The “Monster of Modimolle”! That’s how the suspect in the gruesome rape and murder case is being labelled by some newspapers.
The Monster of Nylstroom, which is what the town of Modimolle used to be called, wouldn’t have the same alliterative ring to it.
And yet I’m sorry they changed Nylstroom’s name. It commemorates the mistake the Voortrekkers made when they reached its river bank. They thought they had reached the headwaters of the Nile, a lovely bit of history.
I once stayed two weeks in the Nylstroom Hotel, covering a parliamentary by-election.
The most popular candidate was a member of the ultra-right-wing Herstigte Nasionale Party or HNP, and he was being challenged by the National Party – then regarded in those parts as “liberalistic”.
One afternoon I nearly came to as sticky an end as the Modimolle Monster’s alleged murder victim. I got chatting to a chap in the hotel pub, and he quickly realised I was even more liberalistic than the Nats, though I had done my best to gloss over my own political views.
He could also tell by my accent that I wasn’t a ware Afrikaner.
He then invited me to his room because he had, he said, something to show me. Once inside, he locked the door, pulled a trunk out from under the bed and produced a very large revolver.
“So what do you think of this?” he asked, twirling it like they do in the cowboy films.
I said it was a most impressive weapon, but that I had suddenly remembered a prior engagement.
“No, we must discuss what we were talking about in the bar,” he insisted.
A waiter fortuitously knocking on the door with a tray of drinks intended for another room saved me. I made my excuses and left, quite hurriedly.
It’s what the earliest inhabitants of Modimolle should have done, instead of climbing the local mountain.
Every so often, one of them would simply disappear over the ridge and never return. The assumption was that he had been masticated by an ancestor, so the place was named Modimolle, meaning roughly “the forefather’s spirit has eaten”.
Some of the name changes in that part of the country are more than apt. Warmbaths is now Bela-Bela, literally “bubble-bubble” (as in toil and trouble). And Naboomspruit, once referred to by a National Party minister as “just an old k*k plekkie”, is Mookgophong, which also sounds like a stinky place but actually means euphorbia tree.
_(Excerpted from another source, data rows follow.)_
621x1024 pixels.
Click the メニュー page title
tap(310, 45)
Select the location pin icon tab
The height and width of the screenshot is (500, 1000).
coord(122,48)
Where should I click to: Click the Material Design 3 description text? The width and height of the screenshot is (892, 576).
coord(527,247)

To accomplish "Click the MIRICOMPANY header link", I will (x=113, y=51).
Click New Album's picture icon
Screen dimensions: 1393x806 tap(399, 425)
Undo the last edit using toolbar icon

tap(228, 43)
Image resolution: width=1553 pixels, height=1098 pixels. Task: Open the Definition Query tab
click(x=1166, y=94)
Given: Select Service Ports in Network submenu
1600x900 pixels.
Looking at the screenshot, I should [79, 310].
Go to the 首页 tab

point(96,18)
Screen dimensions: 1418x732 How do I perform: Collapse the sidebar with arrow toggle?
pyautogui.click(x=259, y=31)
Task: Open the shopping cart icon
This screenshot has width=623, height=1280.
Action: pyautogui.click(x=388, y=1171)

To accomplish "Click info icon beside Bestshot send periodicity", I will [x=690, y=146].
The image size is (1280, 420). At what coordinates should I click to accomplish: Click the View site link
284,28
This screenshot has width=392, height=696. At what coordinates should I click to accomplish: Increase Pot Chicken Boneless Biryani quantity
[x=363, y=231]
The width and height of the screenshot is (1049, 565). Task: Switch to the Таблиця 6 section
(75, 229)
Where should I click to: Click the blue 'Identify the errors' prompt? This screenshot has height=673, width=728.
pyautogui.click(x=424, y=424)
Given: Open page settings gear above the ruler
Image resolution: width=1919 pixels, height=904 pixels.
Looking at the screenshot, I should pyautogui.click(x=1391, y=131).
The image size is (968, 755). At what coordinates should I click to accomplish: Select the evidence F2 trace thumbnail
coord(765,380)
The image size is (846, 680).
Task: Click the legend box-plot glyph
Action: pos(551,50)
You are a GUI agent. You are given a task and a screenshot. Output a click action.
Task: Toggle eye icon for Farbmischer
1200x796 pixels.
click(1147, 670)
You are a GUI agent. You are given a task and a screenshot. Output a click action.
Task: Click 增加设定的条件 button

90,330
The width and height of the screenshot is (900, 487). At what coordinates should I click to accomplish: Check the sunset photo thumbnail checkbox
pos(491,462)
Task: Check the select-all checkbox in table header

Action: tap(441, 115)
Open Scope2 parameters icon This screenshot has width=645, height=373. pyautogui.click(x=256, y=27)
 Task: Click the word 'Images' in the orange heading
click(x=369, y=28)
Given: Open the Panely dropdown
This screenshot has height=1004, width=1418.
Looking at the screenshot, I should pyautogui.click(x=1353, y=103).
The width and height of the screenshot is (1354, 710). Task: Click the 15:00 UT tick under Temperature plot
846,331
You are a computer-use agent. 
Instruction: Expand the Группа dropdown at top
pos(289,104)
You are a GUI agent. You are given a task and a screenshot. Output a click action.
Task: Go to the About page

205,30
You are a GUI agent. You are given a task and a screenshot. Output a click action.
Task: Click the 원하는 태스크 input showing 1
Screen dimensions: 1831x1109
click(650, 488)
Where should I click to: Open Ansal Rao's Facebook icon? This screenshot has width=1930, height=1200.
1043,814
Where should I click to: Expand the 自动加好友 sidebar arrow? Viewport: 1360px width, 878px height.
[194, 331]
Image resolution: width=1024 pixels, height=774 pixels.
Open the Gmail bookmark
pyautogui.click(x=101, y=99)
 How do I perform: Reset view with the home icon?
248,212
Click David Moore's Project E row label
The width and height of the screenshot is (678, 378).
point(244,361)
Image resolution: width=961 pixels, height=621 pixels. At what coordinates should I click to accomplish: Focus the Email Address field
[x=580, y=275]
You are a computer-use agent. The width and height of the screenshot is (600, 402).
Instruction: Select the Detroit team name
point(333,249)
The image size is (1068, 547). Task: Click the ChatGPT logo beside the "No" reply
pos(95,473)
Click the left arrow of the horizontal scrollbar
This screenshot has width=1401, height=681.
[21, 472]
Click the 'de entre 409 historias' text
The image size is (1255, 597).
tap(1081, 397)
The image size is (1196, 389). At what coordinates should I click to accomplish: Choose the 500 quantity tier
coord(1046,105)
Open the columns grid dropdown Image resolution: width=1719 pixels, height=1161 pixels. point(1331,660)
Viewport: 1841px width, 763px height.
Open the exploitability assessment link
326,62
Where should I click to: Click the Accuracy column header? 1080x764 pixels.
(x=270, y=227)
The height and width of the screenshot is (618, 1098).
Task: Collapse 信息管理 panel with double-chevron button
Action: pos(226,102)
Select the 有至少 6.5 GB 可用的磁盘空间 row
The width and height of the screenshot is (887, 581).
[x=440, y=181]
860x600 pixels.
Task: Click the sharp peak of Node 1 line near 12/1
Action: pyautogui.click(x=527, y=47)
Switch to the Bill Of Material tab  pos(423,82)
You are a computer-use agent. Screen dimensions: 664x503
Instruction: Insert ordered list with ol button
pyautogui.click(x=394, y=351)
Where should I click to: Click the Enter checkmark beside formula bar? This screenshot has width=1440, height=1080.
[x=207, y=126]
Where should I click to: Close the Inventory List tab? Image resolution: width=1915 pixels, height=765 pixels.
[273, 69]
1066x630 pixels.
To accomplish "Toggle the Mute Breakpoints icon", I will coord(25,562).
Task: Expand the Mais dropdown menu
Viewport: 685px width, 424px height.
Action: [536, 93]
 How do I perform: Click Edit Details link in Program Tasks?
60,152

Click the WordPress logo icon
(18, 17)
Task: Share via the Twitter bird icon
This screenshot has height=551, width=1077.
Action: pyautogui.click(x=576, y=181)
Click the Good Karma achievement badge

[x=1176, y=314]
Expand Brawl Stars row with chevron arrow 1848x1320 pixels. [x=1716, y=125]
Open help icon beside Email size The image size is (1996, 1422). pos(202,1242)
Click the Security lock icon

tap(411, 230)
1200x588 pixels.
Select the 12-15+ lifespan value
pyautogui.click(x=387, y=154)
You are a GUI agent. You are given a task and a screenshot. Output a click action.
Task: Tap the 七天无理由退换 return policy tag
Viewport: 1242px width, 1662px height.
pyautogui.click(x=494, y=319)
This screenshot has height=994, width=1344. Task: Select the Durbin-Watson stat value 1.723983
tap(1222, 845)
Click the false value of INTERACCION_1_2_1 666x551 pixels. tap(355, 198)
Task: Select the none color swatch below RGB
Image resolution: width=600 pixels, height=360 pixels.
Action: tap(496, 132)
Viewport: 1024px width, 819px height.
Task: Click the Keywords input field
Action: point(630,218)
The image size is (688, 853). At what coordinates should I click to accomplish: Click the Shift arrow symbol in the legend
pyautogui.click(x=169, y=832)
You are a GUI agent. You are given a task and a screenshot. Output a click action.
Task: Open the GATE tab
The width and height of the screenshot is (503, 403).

Louis Trichardt in the far north lost its name, then regained it, for a while at least. In-between it was renamed Makhado, after Makhado Ramabulana, who was king of Vharenda from 1864 to 1895 and dubbed “Lion of the North”. Many years later, the MP for Waterberg, JG Strijdom, who became prime minister, was also known as the Lion of the North, but fortunately ruled for fewer than 31 years.
I don’t mind name changes.
Countries all over the world do it. I bet most of the people of Vancouver are glad their city is no longer called |Wu’muthkweyum, though I can’t understand why a perfectly good indigenous name like Ootacamund, the Raj’s wonderful “hill station” in southern India known as “Ooty” for short, has been changed to Udhagamandala.
Enough to make a retired colonel swallow his false teeth.